Flat File Input/Output
Flat File Input
The Flat-File Input tool reads fixed-width text files (although it can read "short" records if they end in newlines). You'll need to define field sizes and record layout in the tool's configuration dialog box.
Use the Flat File Input tool when:
The data you must work with is only available in flat file format.
You have a choice of formats, and want the best performance. Reading from a DBF or flat file is significantly faster than reading from a relational database. You can typically read 25,000 records per second from a flat file—up to ten times faster than direct database access, and faster than any other data source except DLD input.
If you have a choice between flat file text and DBF formats, always choose DBF because it is self-configuring.
Flat File Input tool configuration parameters
The Flat File Input tool has two sets of configuration parameters in addition to the standard execution options.
Configuration
Parameter | Description |
---|---|
Compression type | Compression strategy to use for output file. Options are:
If not otherwise specified, Data Management may attempt to autodetect the compression format upon Analyze. |
Input file | The file containing the records, or a wildcard pattern matching multiple files. |
Use repository schema | If selected, configure the field layout using the specified Schema instead of configuring fields directly. |
Schema | If Use repository schema is selected, a schema must be specified. |
Code page | Name of the encoding of the source data. This is optional and defaults to 8859-1 (Latin-1). See About code pages. |
Line break | The method for determining the end of the record. This is optional and defaults to Newlines only. |
Record size | If specified, sets the length of the records. The columns in the data sample will visually line up when the record size is correctly specified. Does not apply if Line break is set to Newlines only. |
Data offset | The starting position of the record data, if other than 0. |
Field | Name that uniquely names the field amongst all fields in the record. |
Type | Sub-configuration describing the type of the new field. See Configuring Data Types. |
Options
Parameter | Description |
---|---|
Limit records | If selected, limits the number of records read. |
Read only the first | If Limit records is selected, specifies the number of records to be read. |
Produce file name field | If selected, the file name will be output as a record field. |
Output full path | If Produce file name field is selected, optionally outputs the entire path to the record file name field. |
Output URI path | If Output full path is selected, express path as a Uniform Resource Identifier (URI). |
Field name | If Produce file name field is selected, name of the column to be used for the file name. This is optional and defaults to |
Field size | If Produce file name field is selected, size of the field to be used for the file name. This is optional and defaults to |
Error handling | Configures how errors in the input data will be handled:
|
Parsing errors | Specify how to handle input containing invalid XML that cannot be processed. The Issue warning option is not available for this type of error. |
Conversion errors | Specify how to handle input data that cannot be correctly converted to its specified data type (such as converting "Jane Smith" to a Date). |
Truncation errors | Specify how to handle input with truncated field values (such as storing "John Smithson" in a Unicode(1) field). |
Missing fields | Specify how to handle input with fields that are missing or contain empty values. |
Extra fields | Specify how to handle input with extra elements that are not defined in the tool's configuration. |
Send errors to Message Viewer | If selected, all error types configured to either Issue warning or Reject record will send warnings to the Message Viewer. The Report warnings option must be selected on the Execution tab. If selected, all error types configured to either Issue warning or Reject record will send warnings to the Message Viewer, even if the Report warnings option on the Execution tab is not selected. |
Send errors to Error Report connector | If selected, creates an E "Error Report" output connector. All error types configured to either Issue warning or Reject record will send detailed error messages to that connector. Attach a downstream Data Viewer or other output tool to review these messages. |
Configure the Flat File Input tool
To configure a Flat File Input tool, you need the following information about the input file:
The input file name.
How records are terminated.
Whether short records are allowed.
The offset to the first data record.
The list of fields and their types.
Data Management provides several ways to specify this information.

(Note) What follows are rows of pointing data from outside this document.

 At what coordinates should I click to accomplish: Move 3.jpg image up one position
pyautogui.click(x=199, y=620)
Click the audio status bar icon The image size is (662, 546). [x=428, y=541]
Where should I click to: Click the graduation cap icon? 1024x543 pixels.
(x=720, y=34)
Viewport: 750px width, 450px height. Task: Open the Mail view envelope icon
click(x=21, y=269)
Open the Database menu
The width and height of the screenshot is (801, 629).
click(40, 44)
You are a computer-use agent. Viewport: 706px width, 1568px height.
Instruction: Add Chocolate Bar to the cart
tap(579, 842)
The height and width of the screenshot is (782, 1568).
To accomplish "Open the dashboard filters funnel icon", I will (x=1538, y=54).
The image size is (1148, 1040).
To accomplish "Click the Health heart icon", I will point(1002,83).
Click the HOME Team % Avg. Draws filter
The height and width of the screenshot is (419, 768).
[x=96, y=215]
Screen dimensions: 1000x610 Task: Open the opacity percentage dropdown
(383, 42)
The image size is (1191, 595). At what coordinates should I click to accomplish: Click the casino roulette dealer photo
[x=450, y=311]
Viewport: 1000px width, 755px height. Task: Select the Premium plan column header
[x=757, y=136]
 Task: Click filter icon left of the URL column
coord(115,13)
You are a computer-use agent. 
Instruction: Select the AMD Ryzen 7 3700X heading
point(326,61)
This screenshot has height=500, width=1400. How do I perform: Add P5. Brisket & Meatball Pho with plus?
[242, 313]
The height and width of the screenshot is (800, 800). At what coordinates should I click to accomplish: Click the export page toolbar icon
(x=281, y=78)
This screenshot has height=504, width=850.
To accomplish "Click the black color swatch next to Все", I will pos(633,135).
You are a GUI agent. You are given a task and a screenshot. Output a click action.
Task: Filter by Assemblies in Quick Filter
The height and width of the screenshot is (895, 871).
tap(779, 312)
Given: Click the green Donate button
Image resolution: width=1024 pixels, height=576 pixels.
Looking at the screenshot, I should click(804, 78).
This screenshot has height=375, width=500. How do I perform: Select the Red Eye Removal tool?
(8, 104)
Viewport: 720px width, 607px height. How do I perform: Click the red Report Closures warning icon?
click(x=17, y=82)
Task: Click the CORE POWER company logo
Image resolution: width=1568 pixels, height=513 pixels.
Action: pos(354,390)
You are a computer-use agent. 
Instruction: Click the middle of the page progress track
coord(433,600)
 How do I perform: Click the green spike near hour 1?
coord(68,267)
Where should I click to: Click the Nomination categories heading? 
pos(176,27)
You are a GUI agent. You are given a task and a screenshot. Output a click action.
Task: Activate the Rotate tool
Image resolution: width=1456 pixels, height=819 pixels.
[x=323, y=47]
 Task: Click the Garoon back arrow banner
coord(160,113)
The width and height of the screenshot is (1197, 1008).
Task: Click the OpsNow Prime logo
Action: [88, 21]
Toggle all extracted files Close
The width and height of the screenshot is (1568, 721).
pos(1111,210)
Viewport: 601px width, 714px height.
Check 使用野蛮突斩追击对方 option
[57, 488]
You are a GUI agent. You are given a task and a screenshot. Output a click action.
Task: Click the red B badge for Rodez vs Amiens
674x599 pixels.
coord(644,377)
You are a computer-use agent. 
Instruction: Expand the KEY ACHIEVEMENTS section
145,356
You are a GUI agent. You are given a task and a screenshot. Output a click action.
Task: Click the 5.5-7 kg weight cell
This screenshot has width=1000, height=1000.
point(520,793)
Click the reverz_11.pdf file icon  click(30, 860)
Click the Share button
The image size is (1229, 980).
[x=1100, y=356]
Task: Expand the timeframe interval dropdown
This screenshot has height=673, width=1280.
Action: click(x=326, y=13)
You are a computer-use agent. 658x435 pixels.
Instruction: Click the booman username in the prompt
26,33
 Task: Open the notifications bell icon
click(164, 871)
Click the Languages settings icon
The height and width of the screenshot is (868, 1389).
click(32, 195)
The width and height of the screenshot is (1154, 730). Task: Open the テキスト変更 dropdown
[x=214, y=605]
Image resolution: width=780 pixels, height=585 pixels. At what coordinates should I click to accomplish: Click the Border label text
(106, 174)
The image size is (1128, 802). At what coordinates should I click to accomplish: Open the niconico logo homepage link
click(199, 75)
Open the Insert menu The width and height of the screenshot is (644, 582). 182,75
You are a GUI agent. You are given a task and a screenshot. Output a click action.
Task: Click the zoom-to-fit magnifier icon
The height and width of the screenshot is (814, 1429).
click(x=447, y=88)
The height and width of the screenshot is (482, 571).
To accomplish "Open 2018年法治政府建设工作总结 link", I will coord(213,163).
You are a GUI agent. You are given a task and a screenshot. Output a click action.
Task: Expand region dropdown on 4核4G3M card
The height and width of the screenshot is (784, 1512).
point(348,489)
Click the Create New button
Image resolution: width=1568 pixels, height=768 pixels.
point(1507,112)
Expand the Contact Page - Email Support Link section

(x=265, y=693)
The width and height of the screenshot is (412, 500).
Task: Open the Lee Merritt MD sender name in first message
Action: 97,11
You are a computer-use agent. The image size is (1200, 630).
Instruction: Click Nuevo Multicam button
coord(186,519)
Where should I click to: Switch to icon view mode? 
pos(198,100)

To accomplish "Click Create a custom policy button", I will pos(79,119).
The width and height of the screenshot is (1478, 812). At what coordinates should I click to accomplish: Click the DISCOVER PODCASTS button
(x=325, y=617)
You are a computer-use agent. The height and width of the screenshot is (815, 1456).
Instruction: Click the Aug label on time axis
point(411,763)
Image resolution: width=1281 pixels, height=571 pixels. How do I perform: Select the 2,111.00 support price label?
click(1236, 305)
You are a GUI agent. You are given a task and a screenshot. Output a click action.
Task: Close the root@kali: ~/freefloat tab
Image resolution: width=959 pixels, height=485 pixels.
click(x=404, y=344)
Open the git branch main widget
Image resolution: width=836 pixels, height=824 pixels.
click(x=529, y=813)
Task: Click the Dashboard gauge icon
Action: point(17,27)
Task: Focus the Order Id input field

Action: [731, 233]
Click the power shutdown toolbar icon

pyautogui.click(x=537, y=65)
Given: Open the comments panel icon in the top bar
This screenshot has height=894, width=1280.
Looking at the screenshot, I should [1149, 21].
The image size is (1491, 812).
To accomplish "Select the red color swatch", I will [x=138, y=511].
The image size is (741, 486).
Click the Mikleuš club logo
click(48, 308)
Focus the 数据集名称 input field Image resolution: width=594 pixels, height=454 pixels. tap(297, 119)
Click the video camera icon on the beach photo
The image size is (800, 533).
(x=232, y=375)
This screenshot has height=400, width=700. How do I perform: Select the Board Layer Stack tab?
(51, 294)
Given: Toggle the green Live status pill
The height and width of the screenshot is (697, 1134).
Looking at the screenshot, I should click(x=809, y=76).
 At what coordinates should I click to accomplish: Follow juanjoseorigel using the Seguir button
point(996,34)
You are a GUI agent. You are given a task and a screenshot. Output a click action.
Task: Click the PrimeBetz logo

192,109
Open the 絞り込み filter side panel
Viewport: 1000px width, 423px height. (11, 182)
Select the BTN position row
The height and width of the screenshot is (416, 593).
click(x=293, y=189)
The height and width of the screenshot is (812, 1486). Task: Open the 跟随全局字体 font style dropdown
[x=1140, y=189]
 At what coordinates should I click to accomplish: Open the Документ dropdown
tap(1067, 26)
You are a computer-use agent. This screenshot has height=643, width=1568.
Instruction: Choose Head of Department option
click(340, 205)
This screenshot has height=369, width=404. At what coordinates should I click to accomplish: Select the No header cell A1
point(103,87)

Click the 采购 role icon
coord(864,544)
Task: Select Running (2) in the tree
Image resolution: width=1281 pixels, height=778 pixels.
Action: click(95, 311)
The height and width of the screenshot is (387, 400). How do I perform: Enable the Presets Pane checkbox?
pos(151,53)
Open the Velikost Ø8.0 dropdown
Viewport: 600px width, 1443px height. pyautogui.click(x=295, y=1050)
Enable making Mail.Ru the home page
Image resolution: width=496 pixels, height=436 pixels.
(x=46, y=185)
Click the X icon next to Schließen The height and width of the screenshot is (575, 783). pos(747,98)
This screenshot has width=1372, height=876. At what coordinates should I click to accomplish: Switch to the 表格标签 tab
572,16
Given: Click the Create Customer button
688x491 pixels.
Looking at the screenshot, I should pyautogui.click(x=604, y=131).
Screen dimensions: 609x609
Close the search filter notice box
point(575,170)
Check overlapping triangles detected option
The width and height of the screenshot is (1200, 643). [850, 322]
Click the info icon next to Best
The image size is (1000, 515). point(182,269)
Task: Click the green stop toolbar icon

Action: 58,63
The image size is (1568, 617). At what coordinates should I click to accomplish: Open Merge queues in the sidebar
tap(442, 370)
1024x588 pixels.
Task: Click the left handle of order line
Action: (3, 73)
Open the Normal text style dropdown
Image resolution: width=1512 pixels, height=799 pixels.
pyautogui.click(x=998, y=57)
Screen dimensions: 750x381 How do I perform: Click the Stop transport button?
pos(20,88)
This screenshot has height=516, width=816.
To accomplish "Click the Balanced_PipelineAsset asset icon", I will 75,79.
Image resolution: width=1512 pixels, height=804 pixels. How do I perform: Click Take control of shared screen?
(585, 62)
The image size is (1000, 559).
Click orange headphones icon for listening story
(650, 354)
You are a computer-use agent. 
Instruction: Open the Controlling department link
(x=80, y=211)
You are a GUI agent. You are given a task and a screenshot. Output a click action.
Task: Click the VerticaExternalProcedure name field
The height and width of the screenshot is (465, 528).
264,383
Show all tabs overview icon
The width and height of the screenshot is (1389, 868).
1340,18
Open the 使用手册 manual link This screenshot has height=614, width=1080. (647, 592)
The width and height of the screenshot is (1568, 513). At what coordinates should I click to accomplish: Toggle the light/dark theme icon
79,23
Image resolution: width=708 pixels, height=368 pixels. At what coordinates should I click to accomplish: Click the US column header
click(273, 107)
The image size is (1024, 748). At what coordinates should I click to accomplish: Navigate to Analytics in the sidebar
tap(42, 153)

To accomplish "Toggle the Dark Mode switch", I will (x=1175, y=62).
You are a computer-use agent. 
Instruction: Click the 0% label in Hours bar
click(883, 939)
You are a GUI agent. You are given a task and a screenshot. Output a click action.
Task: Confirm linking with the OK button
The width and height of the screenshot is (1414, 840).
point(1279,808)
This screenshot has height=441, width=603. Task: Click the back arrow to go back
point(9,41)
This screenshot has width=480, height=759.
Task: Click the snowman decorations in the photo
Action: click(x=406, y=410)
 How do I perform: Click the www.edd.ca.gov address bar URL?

If you have... | Do this |
---|---|
A Flat File schema for this file already defined in the repository. | Configure the Flat File Input tool using a repository schema. |
A layout file. | Configure the Flat File Input tool using a layout file. |
None of the above. | Configure the Flat File Input manually. |
You can configure a single Flat File Input tool to read a sequence of files with the same layout and format.
...using a repository schema
To use this method of configuring a Flat File Input tool, you must have a Flat File schema for the input file already defined in the repository.
To configure the Flat File Input tool using a repository schema:
Select the Flat File Input tool.
Go to the Configuration tab on the Properties pane.
Specify the Compression type.
Specify the Input file.
Select Use repository schema and select the schema from the drop-down list.
Examine the data preview and field grid to verify that the format is correct and the sample data is correctly aligned.
If the fields and sample data appear incorrect, choose or create a different schema appropriate for the input file, or use another method to configure the Flat File Input tool.
Optionally, select the Options tab and configure advanced options:
To include the name of the input file as a new field, select Produce file name field and specify a Field name and Field size. Select Output full path to include the complete file specification. This can be useful when reading a wildcarded set of files. Select Output URI path to express the complete file specification as a Uniform Resource Identifier.
If you don't want to process the entire file, select Limit records and type the desired number of records to process.
Configure error handling.
Optionally, go to the Execution tab and Enable trigger input, configure reporting options, or set Web service options.
...using a layout file
To use this method of configuring a Flat File Input tool, you must have a multi-column layout file for the input file.
To configure the Flat File Input tool using a layout file:
Select the Flat File Input tool.
Go to the Configuration tab on the Properties pane.
Specify the Compression type.
Specify the Input file.
Select and then select Layout. Choose Load (text), Load (text with types), or Load (XML).
Browse to the layout file that describes the input file, and then select Open.
Examine the data preview and field grid to verify that the format is correct and the sample data is correctly aligned.
If the sample records seem slightly skewed, try setting Line break to Newlines only or Length only.
If the data does not start at the beginning of the file, set the correct Data offset value.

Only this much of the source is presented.